We are given two mathematical statements, or equations: the first one is $$x+y=7$$, and the second one is $$3x-2y=11$$. Our task is to find a specific pair of numbers, one for 'x' and one for 'y', that makes both of these statements true at the same time. This special pair of numbers represents the point where the graphs of these two equations would cross each other.
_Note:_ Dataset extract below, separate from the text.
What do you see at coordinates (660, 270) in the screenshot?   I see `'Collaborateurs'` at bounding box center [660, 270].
**step2** Thinking about the first equation and listing possibilities

Let's focus on the first equation: $$x+y=7$$. This equation tells us that when we add the number 'x' and the number 'y' together, the total must be 7. We can think of different pairs of whole numbers for 'x' and 'y' that add up to 7. Let's list some possibilities, starting with small whole numbers for 'x':
- If 'x' is 0, then 'y' must be 7 (because $$0+7=7$$).
- If 'x' is 1, then 'y' must be 6 (because $$1+6=7$$).
- If 'x' is 2, then 'y' must be 5 (because $$2+5=7$$).
- If 'x' is 3, then 'y' must be 4 (because $$3+4=7$$).
- If 'x' is 4, then 'y' must be 3 (because $$4+3=7$$).
- If 'x' is 5, then 'y' must be 2 (because $$5+2=7$$).
- If 'x' is 6, then 'y' must be 1 (because $$6+1=7$$).
- If 'x' is 7, then 'y' must be 0 (because $$7+0=7$$).
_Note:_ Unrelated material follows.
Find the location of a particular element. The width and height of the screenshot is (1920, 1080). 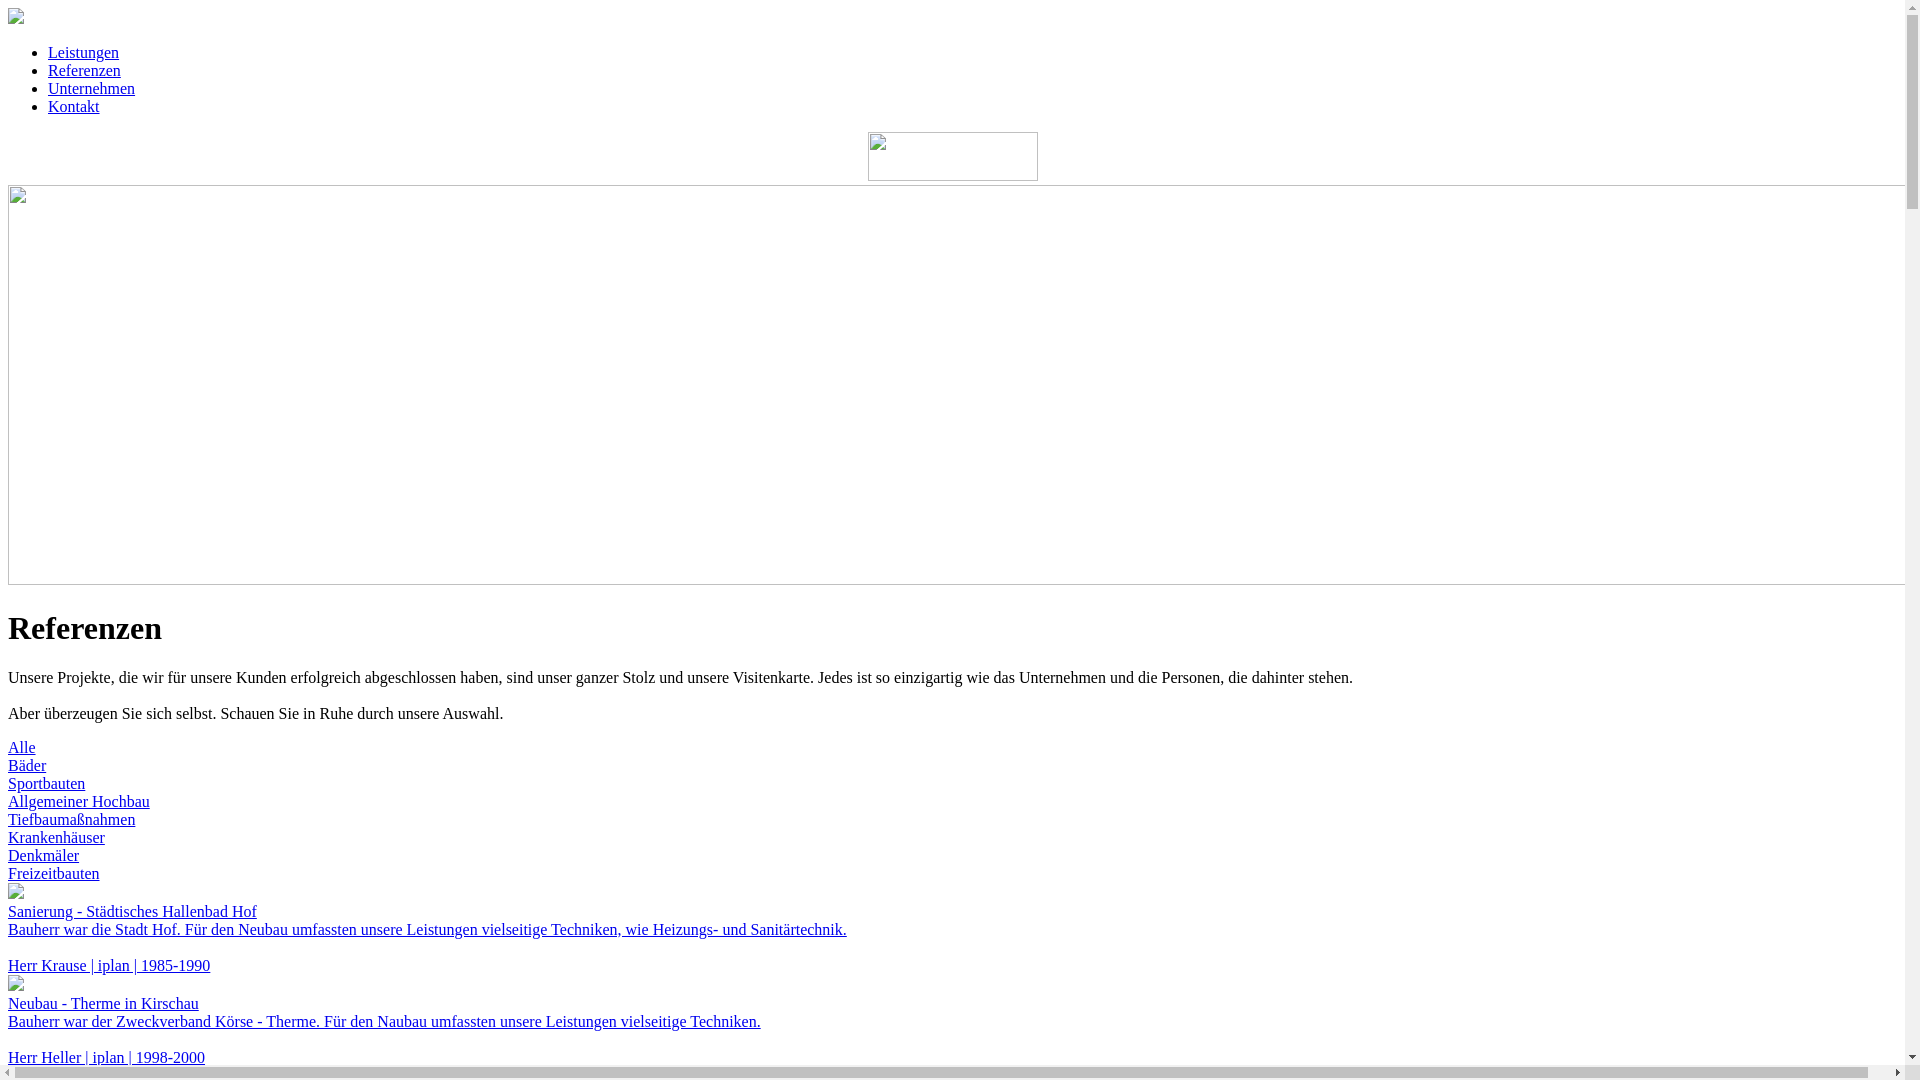

'Unternehmen' is located at coordinates (90, 87).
**step3** Checking each possibility in the second equation

Now, we will take each pair of (x, y) numbers that made the first equation true and test them in the second equation: $$3x-2y=11$$. We are looking for the pair that also makes this second equation true.
- Let's try (x=0, y=7): $$3 \times 0 - 2 \times 7 = 0 - 14 = -14$$. This is not 11, so this pair is not the answer.
- Let's try (x=1, y=6): $$3 \times 1 - 2 \times 6 = 3 - 12 = -9$$. This is not 11, so this pair is not the answer.
- Let's try (x=2, y=5): $$3 \times 2 - 2 \times 5 = 6 - 10 = -4$$. This is not 11, so this pair is not the answer.
- Let's try (x=3, y=4): $$3 \times 3 - 2 \times 4 = 9 - 8 = 1$$. This is not 11, so this pair is not the answer.
- Let's try (x=4, y=3): $$3 \times 4 - 2 \times 3 = 12 - 6 = 6$$. This is not 11, so this pair is not the answer.
- Let's try (x=5, y=2): $$3 \times 5 - 2 \times 2 = 15 - 4 = 11$$. This IS 11! This pair works for the second equation!
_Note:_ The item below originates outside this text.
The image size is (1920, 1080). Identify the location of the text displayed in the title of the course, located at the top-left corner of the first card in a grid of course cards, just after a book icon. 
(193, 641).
**step4** Stating the solution

We found that when x is 5 and y is 2, both equations are true.
For the first equation: $$5 + 2 = 7$$ (This is correct)
For the second equation: $$3 \times 5 - 2 \times 2 = 15 - 4 = 11$$ (This is also correct)
Therefore, the point of intersection of the graphs of the two equations is (5, 2).